Copy each line below in which the word "name" occurs.

Dataset excerpts:
⟨

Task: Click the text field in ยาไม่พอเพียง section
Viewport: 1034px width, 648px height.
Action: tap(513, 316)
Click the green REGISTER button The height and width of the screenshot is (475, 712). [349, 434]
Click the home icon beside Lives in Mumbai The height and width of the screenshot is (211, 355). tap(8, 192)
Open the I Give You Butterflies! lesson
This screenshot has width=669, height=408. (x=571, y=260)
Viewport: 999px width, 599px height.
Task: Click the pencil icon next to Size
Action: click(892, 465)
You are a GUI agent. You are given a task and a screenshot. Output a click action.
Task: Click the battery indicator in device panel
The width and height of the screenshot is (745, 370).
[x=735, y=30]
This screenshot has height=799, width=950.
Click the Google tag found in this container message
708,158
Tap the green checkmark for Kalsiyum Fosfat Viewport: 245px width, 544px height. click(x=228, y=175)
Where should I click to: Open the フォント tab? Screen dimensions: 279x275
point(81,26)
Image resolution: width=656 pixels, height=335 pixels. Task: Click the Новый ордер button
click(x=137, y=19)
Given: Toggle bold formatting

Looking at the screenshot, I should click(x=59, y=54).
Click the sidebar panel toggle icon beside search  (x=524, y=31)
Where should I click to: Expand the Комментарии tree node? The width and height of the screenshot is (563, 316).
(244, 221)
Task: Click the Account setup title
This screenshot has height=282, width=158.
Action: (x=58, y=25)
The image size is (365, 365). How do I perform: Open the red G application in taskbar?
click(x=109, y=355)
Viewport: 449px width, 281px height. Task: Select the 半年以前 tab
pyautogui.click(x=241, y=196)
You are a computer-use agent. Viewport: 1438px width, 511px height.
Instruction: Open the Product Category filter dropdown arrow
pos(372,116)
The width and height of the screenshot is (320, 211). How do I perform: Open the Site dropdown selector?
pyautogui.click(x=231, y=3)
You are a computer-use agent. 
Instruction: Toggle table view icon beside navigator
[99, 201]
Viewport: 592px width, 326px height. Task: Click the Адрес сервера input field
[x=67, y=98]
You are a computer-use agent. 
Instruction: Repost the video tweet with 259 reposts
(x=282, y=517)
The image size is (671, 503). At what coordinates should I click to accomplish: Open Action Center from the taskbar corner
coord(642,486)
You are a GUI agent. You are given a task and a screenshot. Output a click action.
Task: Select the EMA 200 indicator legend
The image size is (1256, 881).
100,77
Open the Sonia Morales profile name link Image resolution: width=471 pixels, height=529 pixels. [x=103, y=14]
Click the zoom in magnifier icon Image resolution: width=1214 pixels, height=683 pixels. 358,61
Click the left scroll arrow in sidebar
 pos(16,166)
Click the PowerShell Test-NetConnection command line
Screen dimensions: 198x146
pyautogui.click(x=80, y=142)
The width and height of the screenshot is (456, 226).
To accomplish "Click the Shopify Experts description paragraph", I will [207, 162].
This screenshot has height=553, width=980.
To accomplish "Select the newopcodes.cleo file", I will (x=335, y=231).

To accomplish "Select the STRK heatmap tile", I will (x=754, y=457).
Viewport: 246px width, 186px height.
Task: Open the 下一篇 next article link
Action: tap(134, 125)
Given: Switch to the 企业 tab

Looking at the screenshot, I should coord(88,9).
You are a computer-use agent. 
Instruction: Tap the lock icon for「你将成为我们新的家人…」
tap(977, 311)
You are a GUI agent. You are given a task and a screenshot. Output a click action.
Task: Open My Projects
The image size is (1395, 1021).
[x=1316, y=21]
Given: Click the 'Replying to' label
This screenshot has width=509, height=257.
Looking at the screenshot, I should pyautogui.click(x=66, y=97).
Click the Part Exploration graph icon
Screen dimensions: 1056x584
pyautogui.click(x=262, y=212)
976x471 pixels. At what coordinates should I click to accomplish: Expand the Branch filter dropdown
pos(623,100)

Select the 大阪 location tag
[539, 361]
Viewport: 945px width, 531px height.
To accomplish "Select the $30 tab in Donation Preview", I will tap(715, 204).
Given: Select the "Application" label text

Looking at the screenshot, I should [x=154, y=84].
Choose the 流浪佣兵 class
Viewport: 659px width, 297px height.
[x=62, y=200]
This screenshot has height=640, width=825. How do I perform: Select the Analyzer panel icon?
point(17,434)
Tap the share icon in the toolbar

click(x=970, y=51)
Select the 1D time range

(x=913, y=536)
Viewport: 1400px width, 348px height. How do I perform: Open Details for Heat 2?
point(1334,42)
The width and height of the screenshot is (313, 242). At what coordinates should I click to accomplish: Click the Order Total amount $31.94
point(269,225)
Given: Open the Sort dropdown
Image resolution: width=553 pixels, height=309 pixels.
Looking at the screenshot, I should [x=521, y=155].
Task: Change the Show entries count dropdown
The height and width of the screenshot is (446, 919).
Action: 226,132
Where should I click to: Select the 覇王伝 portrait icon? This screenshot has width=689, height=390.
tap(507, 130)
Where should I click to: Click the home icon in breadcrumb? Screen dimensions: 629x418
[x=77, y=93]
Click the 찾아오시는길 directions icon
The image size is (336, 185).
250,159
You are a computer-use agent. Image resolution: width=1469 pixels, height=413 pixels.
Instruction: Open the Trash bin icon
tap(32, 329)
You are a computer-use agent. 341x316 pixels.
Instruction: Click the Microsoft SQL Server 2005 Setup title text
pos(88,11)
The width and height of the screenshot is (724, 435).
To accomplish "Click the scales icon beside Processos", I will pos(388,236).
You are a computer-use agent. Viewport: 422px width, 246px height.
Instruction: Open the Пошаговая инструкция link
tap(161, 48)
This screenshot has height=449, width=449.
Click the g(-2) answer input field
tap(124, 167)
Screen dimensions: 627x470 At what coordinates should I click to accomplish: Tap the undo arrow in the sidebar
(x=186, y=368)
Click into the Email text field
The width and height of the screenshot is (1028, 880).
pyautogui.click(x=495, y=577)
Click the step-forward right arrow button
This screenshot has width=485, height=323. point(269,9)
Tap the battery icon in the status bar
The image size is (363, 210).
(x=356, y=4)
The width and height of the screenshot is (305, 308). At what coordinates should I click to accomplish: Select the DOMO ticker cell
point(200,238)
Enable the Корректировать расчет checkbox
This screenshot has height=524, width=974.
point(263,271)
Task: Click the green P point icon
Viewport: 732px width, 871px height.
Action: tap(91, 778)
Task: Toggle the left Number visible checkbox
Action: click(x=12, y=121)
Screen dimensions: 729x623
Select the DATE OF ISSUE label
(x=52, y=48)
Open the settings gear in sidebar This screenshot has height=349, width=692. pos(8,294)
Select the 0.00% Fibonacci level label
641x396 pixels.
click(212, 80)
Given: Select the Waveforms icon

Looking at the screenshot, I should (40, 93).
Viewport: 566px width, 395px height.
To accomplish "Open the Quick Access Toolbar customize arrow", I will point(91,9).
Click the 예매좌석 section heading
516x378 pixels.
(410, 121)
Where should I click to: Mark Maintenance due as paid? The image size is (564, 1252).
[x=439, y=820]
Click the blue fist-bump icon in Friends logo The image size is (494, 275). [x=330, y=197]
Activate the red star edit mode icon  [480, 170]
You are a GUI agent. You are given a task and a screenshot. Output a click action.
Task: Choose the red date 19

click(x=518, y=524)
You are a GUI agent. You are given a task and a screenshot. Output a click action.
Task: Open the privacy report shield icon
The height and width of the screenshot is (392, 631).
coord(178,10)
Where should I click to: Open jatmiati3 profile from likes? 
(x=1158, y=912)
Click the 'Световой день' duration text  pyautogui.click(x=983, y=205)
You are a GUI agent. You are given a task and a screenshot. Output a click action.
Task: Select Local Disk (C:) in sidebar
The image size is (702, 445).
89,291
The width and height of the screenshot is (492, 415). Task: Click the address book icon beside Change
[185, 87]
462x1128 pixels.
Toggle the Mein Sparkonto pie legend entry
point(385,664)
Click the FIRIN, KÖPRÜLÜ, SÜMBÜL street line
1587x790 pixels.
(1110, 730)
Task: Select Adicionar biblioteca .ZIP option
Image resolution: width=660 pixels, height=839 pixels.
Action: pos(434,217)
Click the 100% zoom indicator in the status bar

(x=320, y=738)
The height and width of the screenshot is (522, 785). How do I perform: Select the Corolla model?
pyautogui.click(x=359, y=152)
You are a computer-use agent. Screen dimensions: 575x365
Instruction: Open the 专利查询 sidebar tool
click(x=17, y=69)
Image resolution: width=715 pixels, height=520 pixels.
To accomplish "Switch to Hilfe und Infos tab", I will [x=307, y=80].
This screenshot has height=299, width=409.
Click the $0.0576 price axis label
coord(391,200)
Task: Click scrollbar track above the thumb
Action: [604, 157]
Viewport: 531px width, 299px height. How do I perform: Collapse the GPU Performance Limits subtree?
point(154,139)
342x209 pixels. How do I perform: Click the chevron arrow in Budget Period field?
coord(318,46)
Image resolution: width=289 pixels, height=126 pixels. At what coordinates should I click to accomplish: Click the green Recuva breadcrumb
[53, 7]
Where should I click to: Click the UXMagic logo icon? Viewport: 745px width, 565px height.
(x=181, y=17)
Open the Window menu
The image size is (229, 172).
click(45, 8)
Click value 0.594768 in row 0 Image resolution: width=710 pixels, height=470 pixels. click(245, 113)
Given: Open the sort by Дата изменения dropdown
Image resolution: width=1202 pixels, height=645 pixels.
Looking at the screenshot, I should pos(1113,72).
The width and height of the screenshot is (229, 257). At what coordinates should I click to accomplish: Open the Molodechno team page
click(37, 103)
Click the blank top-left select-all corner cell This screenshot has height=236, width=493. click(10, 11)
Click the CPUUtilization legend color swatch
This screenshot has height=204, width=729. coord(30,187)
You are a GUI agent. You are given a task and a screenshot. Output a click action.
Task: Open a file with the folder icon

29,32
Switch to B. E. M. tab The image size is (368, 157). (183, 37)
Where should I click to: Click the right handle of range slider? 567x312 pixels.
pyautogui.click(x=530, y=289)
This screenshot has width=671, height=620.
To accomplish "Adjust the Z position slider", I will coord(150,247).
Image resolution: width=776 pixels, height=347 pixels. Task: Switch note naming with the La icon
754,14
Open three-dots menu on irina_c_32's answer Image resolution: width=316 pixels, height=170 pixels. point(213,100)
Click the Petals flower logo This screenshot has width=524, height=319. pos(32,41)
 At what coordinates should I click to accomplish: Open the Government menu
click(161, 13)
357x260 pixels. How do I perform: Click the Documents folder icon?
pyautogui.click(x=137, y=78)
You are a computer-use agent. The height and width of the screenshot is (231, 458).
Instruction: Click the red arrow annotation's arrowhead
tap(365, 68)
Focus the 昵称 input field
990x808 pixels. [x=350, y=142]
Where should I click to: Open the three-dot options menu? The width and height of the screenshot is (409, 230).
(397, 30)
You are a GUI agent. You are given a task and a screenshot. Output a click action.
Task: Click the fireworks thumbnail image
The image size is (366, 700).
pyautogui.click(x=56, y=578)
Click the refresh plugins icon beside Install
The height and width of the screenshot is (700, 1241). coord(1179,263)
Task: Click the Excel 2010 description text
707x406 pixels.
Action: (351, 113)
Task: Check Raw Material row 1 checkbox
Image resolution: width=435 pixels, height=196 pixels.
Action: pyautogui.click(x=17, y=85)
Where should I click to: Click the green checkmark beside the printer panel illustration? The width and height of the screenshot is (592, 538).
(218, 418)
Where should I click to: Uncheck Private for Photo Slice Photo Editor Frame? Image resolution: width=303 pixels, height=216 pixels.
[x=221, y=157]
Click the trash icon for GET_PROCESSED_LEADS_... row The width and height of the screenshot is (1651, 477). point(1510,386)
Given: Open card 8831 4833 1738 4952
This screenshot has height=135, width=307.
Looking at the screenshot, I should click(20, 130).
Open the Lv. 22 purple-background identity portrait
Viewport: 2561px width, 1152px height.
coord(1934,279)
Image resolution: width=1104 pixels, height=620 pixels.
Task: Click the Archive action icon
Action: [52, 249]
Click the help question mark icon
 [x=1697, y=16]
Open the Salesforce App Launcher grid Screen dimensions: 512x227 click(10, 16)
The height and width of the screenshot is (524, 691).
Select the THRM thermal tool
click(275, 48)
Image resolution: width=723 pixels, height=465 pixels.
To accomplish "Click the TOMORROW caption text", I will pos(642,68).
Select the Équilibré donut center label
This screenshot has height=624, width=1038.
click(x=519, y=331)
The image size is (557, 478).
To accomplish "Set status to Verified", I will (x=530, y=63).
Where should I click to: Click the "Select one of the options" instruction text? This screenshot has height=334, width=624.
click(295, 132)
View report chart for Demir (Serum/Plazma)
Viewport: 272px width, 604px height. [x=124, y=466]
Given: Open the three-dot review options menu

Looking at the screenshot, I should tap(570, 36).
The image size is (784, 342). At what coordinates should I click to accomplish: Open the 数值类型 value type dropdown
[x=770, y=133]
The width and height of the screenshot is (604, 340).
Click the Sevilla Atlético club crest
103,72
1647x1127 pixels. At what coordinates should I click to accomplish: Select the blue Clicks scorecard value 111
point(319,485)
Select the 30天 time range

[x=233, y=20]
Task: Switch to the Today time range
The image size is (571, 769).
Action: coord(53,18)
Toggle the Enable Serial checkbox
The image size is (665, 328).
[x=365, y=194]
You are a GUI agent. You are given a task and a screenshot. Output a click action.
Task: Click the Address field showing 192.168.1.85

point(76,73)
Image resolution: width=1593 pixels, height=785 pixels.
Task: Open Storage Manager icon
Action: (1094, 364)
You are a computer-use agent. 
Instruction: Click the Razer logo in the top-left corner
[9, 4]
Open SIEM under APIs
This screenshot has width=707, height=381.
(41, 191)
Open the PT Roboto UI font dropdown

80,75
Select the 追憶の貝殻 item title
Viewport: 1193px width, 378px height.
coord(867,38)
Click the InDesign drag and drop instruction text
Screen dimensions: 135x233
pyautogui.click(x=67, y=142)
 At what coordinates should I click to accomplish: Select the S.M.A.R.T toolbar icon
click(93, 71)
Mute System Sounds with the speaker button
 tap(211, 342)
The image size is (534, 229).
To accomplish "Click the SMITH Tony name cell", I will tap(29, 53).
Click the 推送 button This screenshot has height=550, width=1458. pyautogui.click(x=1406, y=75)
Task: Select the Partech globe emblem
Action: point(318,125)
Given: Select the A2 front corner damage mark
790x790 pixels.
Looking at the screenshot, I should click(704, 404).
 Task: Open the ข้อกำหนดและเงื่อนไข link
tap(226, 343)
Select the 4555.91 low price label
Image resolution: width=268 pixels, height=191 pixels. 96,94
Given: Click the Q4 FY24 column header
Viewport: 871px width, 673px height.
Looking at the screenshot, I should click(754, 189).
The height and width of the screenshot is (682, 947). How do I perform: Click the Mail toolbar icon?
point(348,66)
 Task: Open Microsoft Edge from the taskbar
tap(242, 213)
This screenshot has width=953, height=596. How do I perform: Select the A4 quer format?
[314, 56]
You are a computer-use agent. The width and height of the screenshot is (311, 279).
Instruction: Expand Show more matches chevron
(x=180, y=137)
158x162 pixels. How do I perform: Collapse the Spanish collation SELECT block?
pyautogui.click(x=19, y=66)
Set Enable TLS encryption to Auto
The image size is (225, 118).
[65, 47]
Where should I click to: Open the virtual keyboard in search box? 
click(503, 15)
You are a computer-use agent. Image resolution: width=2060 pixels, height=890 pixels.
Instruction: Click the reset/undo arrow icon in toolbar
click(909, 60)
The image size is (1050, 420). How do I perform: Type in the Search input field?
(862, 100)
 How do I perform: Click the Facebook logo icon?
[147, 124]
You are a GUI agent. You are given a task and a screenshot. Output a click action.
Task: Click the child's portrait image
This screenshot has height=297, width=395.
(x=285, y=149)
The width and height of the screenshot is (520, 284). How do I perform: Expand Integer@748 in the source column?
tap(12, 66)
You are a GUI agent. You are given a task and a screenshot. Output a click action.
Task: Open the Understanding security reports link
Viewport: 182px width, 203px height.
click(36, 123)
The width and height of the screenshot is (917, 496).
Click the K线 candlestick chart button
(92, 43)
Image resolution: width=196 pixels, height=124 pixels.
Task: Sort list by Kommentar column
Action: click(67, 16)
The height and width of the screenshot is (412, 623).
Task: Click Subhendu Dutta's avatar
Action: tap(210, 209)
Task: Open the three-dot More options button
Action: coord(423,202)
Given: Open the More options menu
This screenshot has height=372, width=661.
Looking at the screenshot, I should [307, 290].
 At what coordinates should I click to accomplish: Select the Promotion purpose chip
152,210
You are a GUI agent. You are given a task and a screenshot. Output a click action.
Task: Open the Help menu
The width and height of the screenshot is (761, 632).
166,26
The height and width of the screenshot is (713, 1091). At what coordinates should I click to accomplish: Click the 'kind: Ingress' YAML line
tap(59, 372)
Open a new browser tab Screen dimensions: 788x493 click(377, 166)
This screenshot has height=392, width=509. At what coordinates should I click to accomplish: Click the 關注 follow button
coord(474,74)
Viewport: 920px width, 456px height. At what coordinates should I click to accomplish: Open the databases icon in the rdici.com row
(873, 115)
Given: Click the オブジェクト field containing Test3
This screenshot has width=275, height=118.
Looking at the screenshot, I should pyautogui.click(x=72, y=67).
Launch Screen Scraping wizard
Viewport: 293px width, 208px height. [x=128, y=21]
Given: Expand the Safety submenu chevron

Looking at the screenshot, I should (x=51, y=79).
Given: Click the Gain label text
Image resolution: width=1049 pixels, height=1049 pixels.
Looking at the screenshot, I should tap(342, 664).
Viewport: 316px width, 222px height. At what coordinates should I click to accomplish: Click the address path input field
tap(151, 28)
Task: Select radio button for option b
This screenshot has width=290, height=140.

⟩

Answer to this problem:
Open the Sonia Morales profile name link Image resolution: width=471 pixels, height=529 pixels. [x=103, y=14]
To accomplish "Click the SMITH Tony name cell", I will tap(29, 53).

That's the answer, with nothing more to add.